Least-square fit of line with rational slope to points on a square with periodic boundary conditions

Question

This question is motivated by the Euclidean Traveling Salesman Problem, i.e. finding the shortest Hamiltonian path of a complete graph of N randomly placed vertices. To eliminate boundary effects I consider the problem on the unit square with periodic boundary conditions. The idea is to find a "direction" and connect points in an ordered manner along this direction to find a short path (Wheeler, J.A., On recognizing law without law, Am. J. Phys, 51(5), pp. 398, 1983).

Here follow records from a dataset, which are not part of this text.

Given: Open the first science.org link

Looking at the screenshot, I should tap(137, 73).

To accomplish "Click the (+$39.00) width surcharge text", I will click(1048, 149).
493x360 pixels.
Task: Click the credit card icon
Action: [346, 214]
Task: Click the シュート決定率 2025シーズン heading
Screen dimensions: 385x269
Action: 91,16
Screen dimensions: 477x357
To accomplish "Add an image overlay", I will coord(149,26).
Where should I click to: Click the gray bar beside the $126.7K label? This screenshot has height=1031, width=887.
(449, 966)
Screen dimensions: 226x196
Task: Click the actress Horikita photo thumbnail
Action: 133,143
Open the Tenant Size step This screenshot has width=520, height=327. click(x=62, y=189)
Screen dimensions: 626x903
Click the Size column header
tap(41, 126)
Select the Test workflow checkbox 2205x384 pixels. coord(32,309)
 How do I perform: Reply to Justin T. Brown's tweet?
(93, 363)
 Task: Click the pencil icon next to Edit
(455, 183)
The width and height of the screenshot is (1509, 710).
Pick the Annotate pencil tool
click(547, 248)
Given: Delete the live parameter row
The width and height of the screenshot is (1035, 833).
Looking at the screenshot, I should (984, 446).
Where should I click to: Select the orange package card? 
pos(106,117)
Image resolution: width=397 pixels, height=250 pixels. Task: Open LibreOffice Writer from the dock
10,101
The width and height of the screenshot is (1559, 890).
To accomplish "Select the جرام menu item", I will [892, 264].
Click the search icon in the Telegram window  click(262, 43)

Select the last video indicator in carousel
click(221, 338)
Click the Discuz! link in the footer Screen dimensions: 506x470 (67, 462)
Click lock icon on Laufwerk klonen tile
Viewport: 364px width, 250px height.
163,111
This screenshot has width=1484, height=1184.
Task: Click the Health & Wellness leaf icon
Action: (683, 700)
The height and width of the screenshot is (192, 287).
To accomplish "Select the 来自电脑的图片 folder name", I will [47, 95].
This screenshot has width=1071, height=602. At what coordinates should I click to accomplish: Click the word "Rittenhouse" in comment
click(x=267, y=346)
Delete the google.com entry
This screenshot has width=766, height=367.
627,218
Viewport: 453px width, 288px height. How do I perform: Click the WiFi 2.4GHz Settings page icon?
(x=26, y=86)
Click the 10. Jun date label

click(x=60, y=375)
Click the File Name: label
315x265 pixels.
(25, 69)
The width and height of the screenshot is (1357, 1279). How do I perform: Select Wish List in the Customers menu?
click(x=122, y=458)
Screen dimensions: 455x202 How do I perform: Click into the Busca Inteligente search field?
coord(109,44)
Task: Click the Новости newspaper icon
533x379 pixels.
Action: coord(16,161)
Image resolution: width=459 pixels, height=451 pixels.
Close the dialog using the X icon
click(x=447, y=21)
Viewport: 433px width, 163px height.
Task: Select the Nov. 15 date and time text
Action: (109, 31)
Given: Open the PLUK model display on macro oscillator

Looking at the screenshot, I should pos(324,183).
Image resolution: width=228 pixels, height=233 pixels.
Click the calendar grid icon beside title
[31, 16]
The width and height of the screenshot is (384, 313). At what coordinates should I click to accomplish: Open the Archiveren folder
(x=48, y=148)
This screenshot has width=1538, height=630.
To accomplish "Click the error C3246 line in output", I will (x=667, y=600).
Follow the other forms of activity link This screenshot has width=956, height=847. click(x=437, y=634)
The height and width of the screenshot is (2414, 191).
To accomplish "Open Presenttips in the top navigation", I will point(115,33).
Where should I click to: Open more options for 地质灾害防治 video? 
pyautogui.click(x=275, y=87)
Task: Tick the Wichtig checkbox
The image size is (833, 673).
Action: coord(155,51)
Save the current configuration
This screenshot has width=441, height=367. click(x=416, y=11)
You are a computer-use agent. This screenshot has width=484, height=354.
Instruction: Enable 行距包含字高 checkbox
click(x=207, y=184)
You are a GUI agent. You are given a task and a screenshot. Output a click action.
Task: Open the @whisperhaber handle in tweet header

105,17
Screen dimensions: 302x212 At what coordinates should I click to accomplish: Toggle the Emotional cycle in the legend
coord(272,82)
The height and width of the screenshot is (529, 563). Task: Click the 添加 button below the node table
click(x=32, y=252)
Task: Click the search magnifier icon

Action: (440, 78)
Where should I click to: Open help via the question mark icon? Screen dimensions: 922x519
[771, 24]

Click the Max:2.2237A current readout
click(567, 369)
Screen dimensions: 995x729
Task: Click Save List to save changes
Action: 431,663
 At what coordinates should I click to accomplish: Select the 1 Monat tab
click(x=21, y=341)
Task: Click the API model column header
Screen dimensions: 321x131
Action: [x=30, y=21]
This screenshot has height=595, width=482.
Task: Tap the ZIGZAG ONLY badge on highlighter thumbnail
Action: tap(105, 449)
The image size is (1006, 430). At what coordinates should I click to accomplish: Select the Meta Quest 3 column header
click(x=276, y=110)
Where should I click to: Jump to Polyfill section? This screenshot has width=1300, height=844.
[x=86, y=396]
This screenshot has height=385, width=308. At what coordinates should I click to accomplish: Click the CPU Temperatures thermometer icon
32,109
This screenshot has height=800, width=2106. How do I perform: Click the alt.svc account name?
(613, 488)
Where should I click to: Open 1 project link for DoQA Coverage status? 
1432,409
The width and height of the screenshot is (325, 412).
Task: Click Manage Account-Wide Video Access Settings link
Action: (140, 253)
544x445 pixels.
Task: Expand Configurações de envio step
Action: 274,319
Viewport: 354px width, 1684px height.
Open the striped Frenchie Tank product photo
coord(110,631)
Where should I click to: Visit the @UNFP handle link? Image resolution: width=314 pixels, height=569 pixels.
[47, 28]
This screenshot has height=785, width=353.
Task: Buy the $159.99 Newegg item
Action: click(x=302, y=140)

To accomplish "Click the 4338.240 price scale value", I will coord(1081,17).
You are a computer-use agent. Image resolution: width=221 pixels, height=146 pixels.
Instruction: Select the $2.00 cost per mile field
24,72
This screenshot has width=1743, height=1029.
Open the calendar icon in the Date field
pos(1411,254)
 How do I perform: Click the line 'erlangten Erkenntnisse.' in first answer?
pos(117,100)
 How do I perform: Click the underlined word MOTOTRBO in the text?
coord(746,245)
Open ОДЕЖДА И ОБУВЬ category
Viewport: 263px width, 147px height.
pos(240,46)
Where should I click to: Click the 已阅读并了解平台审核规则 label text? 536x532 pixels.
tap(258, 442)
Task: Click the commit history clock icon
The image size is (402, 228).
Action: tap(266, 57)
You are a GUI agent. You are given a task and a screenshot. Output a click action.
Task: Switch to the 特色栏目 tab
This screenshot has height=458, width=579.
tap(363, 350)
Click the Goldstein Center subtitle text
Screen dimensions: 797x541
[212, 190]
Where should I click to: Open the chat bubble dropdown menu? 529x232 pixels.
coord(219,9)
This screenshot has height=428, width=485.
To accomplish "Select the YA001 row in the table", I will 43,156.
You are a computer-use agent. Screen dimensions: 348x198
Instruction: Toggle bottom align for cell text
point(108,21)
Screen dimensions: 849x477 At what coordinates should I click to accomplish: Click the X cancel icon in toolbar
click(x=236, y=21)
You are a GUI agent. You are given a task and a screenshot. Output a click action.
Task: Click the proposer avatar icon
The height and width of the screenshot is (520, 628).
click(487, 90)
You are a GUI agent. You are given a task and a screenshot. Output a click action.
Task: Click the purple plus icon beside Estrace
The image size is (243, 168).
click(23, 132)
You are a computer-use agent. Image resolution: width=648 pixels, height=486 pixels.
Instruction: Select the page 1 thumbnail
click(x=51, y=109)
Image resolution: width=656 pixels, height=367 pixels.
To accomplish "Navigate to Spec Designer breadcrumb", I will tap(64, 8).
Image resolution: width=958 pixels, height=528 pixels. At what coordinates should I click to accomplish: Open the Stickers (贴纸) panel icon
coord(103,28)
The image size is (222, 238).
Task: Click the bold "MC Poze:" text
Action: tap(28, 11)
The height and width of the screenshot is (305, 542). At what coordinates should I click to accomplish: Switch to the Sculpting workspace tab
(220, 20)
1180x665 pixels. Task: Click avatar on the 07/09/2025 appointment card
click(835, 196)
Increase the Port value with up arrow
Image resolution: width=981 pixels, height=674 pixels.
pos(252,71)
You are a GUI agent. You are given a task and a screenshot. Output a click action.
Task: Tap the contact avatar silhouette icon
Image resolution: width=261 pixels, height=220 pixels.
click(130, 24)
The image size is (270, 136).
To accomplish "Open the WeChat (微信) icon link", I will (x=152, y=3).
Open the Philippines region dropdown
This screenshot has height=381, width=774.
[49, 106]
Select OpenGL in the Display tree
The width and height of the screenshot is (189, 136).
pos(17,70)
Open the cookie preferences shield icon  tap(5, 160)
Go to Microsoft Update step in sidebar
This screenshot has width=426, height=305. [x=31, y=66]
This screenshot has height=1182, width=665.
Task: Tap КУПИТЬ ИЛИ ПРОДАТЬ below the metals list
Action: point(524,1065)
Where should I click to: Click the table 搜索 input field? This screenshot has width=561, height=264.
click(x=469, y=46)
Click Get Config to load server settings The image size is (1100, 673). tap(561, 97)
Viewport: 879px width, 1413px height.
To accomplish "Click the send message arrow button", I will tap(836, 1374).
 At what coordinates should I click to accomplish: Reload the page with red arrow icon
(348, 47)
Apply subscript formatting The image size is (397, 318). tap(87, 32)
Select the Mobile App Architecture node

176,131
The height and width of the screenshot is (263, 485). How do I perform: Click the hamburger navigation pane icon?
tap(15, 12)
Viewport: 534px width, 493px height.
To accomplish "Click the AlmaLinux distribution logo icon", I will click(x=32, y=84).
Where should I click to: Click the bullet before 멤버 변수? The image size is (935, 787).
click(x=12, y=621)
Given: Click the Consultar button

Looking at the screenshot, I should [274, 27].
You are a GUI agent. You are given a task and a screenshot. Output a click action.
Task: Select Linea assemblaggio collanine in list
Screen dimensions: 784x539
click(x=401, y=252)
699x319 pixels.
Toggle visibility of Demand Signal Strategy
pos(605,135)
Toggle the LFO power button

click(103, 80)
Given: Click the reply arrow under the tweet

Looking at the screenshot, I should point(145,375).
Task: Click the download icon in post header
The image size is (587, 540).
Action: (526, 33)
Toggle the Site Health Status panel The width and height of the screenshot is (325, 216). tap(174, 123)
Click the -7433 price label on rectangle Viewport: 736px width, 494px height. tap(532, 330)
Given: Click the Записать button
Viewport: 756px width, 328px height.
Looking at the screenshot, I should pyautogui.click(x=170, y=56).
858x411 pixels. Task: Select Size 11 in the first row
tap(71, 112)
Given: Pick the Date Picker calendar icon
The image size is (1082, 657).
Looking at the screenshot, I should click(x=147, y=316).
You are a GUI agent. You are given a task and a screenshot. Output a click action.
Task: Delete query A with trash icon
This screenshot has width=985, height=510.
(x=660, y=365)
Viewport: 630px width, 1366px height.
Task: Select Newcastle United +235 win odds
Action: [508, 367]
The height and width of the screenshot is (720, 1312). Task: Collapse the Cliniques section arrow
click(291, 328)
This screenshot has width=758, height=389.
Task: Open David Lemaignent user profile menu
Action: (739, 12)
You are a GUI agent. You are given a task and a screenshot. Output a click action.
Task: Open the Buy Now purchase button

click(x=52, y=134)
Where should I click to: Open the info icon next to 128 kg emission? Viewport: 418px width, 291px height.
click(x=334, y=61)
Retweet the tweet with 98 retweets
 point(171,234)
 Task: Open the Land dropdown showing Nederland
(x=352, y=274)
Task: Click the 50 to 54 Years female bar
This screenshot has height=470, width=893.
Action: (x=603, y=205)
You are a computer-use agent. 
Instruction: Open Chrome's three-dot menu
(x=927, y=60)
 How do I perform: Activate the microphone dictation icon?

The question is: given N points with real coordinates on the unit square, is there a neat way to find the least-square fit line $y=rx+b \mod 1$, where $r=p/q$ is rational? The line also needs to be as short as possible. The length of the line in the square is $\sqrt{p^{2}+q^{2}}$, so minimizing the following quantity should yield a short line that passes near the points:

$\sum d_{i}^{2}+\alpha \left( p^{2}+q^{2}\right) $.

Here $d_{i}$ is the "distance" (vertical or perpendicular) of point i from the line and $\alpha$ is a positive weight.

By "neat" I mean something like the regular least-square line fit solution (http://mathworld.wolfram.com/LeastSquaresFitting.html).

Answer 1

I take it that the points themselves do not have to have rational coordinates. I don't think that there would have to be a best approximation. Consider the two point set set $\{(0,0),(1,\frac{1}{\sqrt{2}})\}$. Then lines such as $y=\frac{12}{17}x$ and $y=\frac{408}{577}x$ based on convergents to $\frac{1}{\sqrt{2}}$ provide better and better approximations. Nothing changes if we use more points $(x_i,\frac{x_i}{\sqrt{2}})$ or use some other irrational slope.

Also, at the eight x values $\frac{\sqrt{3}-\sqrt{2}+j}{8}$ for $0 \le j \le 7$, the two functions $3x+\sqrt{2}$ and $-5x+\sqrt{3}$ are equal $\mod 1$ so either is a perfect fit.

later Based on some of the comments, here is one idea for a question: We are given some points $(x_i,y_i)$ in the unit square. For each integer $k \ge 0 $ consider all the lines $y=rx+b$ (with $r$ rational if desired, although it might be better to not make this restriction) such that $0 \le b <1$ and $k \le r <k+1$. For each such line find the squared distance to the points $(x_i,y_i+h_i$ where the $h_i$ are integers chosen to minimize each distance. QUESTION: Is there an elegant way to find the best approximating line(s) for each $k$ ? One should then also consider negative slopes.